--- EXERCISE ---
Count the lines in the records that contain the string "Delete", treating uppercase and lowercase as different, and reply with the number alone.

--- PROVIDED RECORDS ---
=-=-=-=-=

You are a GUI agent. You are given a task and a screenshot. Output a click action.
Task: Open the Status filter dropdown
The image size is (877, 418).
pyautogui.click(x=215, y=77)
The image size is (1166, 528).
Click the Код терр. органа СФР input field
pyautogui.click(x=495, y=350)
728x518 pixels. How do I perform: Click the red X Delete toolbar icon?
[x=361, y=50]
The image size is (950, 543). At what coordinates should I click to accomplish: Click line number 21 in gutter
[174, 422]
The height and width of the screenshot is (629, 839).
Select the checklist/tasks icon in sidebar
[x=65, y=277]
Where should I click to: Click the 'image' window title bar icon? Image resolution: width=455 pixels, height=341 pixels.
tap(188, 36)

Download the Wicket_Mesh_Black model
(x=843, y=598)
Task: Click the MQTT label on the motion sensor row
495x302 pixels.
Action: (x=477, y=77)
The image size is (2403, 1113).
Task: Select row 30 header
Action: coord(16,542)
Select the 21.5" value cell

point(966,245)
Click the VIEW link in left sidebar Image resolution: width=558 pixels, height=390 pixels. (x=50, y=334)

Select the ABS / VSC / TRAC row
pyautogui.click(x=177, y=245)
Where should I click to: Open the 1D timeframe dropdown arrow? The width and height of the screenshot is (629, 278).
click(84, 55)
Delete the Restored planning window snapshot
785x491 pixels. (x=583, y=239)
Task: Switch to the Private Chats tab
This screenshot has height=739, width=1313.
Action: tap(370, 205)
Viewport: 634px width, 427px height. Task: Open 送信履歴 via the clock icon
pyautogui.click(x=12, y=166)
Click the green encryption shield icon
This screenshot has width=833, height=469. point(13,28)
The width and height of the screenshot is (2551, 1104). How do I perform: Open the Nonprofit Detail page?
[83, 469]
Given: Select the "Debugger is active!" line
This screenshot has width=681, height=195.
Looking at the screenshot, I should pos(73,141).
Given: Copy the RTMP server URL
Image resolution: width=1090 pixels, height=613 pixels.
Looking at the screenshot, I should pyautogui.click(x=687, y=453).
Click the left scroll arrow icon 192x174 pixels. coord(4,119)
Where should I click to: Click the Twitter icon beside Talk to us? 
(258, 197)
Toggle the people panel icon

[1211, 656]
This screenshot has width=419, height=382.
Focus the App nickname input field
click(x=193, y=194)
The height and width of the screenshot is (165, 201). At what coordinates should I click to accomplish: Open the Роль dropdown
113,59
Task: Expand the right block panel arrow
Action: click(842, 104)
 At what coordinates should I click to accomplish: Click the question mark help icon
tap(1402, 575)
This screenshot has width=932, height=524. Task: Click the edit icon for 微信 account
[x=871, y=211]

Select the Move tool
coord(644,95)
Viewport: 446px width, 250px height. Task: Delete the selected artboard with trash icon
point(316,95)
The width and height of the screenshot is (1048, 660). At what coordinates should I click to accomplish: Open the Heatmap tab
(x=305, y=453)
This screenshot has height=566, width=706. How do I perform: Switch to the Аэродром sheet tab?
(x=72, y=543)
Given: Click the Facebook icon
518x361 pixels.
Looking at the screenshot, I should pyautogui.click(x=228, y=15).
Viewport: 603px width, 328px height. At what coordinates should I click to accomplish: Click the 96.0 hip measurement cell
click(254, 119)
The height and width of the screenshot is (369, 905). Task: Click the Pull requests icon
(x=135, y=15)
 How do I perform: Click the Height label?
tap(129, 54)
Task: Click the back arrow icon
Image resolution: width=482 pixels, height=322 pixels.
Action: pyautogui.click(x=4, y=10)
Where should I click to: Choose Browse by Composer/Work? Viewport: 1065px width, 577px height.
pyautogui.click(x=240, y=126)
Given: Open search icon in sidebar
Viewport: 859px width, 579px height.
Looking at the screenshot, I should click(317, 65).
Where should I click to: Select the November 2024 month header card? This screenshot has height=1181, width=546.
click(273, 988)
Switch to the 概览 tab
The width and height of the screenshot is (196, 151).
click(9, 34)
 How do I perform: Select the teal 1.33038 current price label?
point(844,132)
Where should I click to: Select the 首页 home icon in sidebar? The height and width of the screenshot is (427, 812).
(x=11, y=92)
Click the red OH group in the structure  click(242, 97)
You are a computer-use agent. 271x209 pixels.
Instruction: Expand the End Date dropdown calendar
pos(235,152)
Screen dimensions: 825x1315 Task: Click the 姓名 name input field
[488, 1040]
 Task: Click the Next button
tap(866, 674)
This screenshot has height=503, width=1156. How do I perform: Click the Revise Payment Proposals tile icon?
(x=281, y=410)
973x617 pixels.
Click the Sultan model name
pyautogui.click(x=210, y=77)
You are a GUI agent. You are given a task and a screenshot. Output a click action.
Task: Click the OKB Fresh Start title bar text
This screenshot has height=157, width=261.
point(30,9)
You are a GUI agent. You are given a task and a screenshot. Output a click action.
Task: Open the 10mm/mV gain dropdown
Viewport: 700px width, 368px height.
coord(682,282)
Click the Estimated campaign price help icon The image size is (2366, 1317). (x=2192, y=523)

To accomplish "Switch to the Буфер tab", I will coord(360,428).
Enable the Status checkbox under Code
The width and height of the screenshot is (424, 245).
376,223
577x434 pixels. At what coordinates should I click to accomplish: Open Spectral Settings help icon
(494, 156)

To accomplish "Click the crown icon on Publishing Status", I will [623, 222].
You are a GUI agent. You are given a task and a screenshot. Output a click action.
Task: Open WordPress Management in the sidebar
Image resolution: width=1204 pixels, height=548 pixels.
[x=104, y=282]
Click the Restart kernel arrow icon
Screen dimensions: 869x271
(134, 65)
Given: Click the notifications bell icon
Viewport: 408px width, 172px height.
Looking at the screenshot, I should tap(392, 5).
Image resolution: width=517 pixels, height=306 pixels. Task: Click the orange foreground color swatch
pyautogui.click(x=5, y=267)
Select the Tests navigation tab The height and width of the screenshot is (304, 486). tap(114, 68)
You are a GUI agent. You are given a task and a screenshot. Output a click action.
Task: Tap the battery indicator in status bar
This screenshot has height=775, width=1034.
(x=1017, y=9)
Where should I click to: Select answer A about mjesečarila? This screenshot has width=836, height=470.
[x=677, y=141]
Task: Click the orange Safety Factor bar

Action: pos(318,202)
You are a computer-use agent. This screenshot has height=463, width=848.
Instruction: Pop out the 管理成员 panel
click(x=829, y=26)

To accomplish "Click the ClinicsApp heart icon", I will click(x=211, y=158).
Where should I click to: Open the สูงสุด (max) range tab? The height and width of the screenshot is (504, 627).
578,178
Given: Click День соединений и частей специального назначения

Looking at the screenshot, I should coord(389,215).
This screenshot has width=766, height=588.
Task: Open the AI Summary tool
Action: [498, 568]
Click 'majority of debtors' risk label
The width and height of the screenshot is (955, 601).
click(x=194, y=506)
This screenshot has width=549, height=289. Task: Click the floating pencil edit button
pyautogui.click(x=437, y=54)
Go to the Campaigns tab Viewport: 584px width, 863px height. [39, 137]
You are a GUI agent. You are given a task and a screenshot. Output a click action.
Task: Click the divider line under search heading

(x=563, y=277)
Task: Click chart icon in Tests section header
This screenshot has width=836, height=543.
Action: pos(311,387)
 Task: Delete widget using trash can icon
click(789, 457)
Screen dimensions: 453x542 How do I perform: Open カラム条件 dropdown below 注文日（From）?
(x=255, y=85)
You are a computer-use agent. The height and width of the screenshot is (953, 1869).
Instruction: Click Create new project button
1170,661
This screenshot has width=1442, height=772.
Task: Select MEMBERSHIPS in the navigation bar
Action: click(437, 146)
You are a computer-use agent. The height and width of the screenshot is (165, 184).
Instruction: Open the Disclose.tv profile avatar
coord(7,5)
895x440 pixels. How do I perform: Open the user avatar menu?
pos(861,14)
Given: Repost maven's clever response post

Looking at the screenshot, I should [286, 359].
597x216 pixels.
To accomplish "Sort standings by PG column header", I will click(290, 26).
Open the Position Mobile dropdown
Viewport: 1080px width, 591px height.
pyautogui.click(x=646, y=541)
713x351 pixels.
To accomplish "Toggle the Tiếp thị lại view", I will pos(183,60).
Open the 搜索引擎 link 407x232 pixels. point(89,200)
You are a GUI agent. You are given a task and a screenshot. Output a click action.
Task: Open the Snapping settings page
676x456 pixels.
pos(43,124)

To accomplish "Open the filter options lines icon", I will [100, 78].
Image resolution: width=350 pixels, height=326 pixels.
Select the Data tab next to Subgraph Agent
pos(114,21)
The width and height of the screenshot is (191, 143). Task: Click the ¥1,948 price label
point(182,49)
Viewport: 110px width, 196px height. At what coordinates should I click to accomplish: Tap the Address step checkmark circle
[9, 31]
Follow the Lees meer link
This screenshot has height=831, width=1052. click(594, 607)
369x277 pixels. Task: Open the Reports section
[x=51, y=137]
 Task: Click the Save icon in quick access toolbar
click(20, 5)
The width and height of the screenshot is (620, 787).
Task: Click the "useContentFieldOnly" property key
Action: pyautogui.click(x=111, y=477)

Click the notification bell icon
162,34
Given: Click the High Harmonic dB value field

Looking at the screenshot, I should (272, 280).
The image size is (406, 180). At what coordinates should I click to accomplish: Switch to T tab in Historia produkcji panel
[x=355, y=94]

=-=-=-=-=

--- RESULT OF THIS TASK ---
4